For $$i=4$$: The term is $$5 \times \left(\dfrac {1}{3}\right)^{4}$$. This means $$5 \times \left(\dfrac {1}{3} \times \dfrac {1}{3} \times \dfrac {1}{3} \times \dfrac {1}{3}\right) = 5 \times \dfrac {1}{81}$$.
Now, we add all these terms together:
$$5 + \left(5 \times \dfrac {1}{3}\right) + \left(5 \times \dfrac {1}{9}\right) + \left(5 \times \dfrac {1}{27}\right) + \left(5 \times \dfrac {1}{81}\right)$$.

**step3** Applying the Distributive Property

We can observe that the number 5 is a common multiplier in every term of the sum. According to the distributive property of multiplication over addition, we can factor out the common multiplier.
The distributive property states that $$a \times (b + c + d + ...) = (a \times b) + (a \times c) + (a \times d) + ...$$.
Applying this in reverse, we can factor out the 5:
$$5 + \left(5 \times \dfrac {1}{3}\right) + \left(5 \times \dfrac {1}{9}\right) + \left(5 \times \dfrac {1}{27}\right) + \left(5 \times \dfrac {1}{81}\right) = 5 \times \left(1 + \dfrac {1}{3} + \dfrac {1}{9} + \dfrac {1}{27} + \dfrac {1}{81}\right)$$.

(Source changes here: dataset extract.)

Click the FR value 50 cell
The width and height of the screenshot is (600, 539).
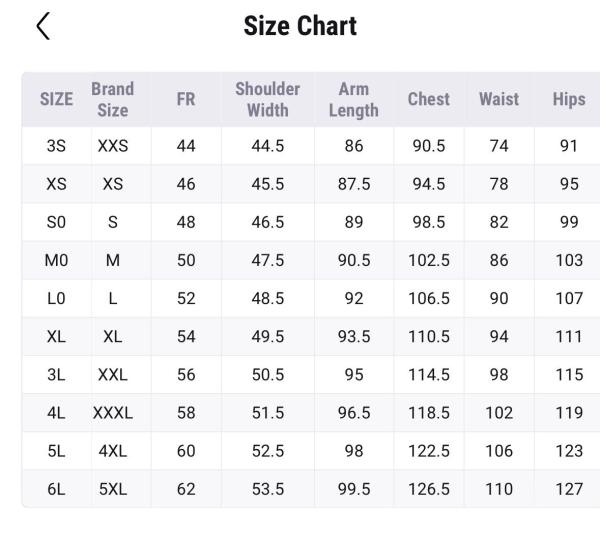pos(186,260)
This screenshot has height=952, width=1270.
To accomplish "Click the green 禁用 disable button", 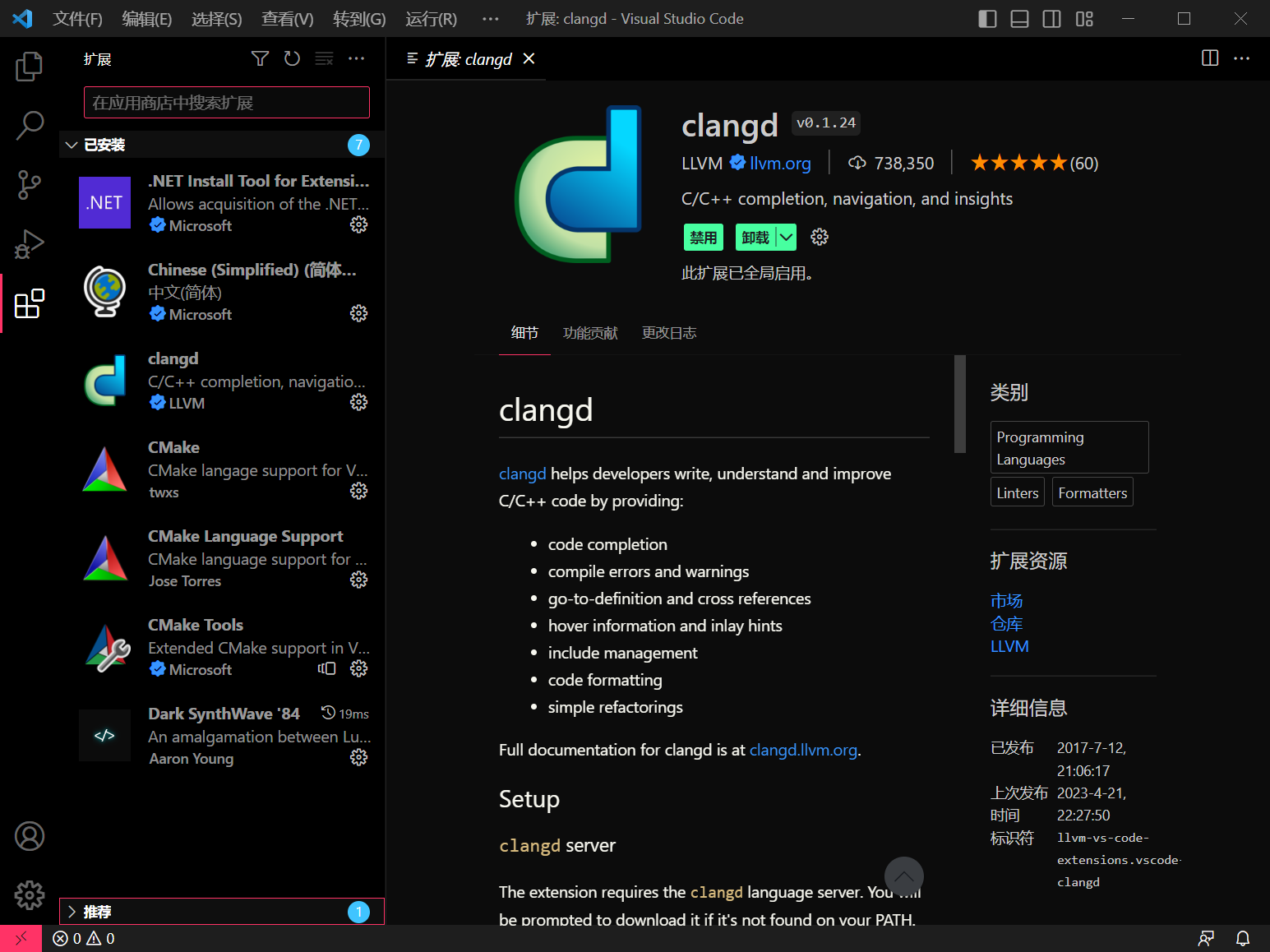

**step4** Rewriting in summation notation

Now, let's look at the expression inside the parenthesis: $$1 + \dfrac {1}{3} + \dfrac {1}{9} + \dfrac {1}{27} + \dfrac {1}{81}$$.
We can recognize these terms as powers of $$\dfrac {1}{3}$$, starting from the power of 0:
$$1 = \left(\dfrac {1}{3}\right)^{0}$$
$$\dfrac {1}{3} = \left(\dfrac {1}{3}\right)^{1}$$
$$\dfrac {1}{9} = \left(\dfrac {1}{3}\right)^{2}$$
$$\dfrac {1}{27} = \left(\dfrac {1}{3}\right)^{3}$$
$$\dfrac {1}{81} = \left(\dfrac {1}{3}\right)^{4}$$
So, the expression inside the parenthesis can be written using summation notation as:
$$\sum\limits _{i=0}^{4}\left(\dfrac {1}{3}\right)^{i}$$.
Therefore, the entire expression is equivalent to: $$5 \times \sum\limits _{i=0}^{4}\left(\dfrac {1}{3}\right)^{i}$$. This can also be written as $$5\sum\limits _{i=0}^{4}\left(\dfrac {1}{3}\right)^{i}$$.

**step5** Comparing with the options

Let's compare our result with the given options:
A. $$5\sum\limits _{i=0}^{4}(\dfrac {1}{3})^{i}$$ - This matches our derived expression exactly.
B. $$\sum\limits _{i=0}^{4}(5)^{i}(\dfrac {1}{3})^{i}$$ - This means $$\sum\limits _{i=0}^{4}\left(5 \times \dfrac{1}{3}\right)^{i} = \sum\limits _{i=0}^{4}\left(\dfrac{5}{3}\right)^{i}$$, which is different from the original expression.
C. $$(\dfrac{1}{3})\sum\limits _{i=0}^{4}(5)^{i}$$ - This means $$\dfrac{1}{3} \times (5^0 + 5^1 + 5^2 + 5^3 + 5^4)$$, which is different.
D. $$(\dfrac{1}{3})^{i}\sum\limits _{i=0}^{4}5$$ - This expression is not written in a standard mathematical way for summation, as 'i' appears both as the summation index and outside the sum as a fixed exponent. It does not represent the original sum.
Based on our analysis, Option A is the correct equivalent expression.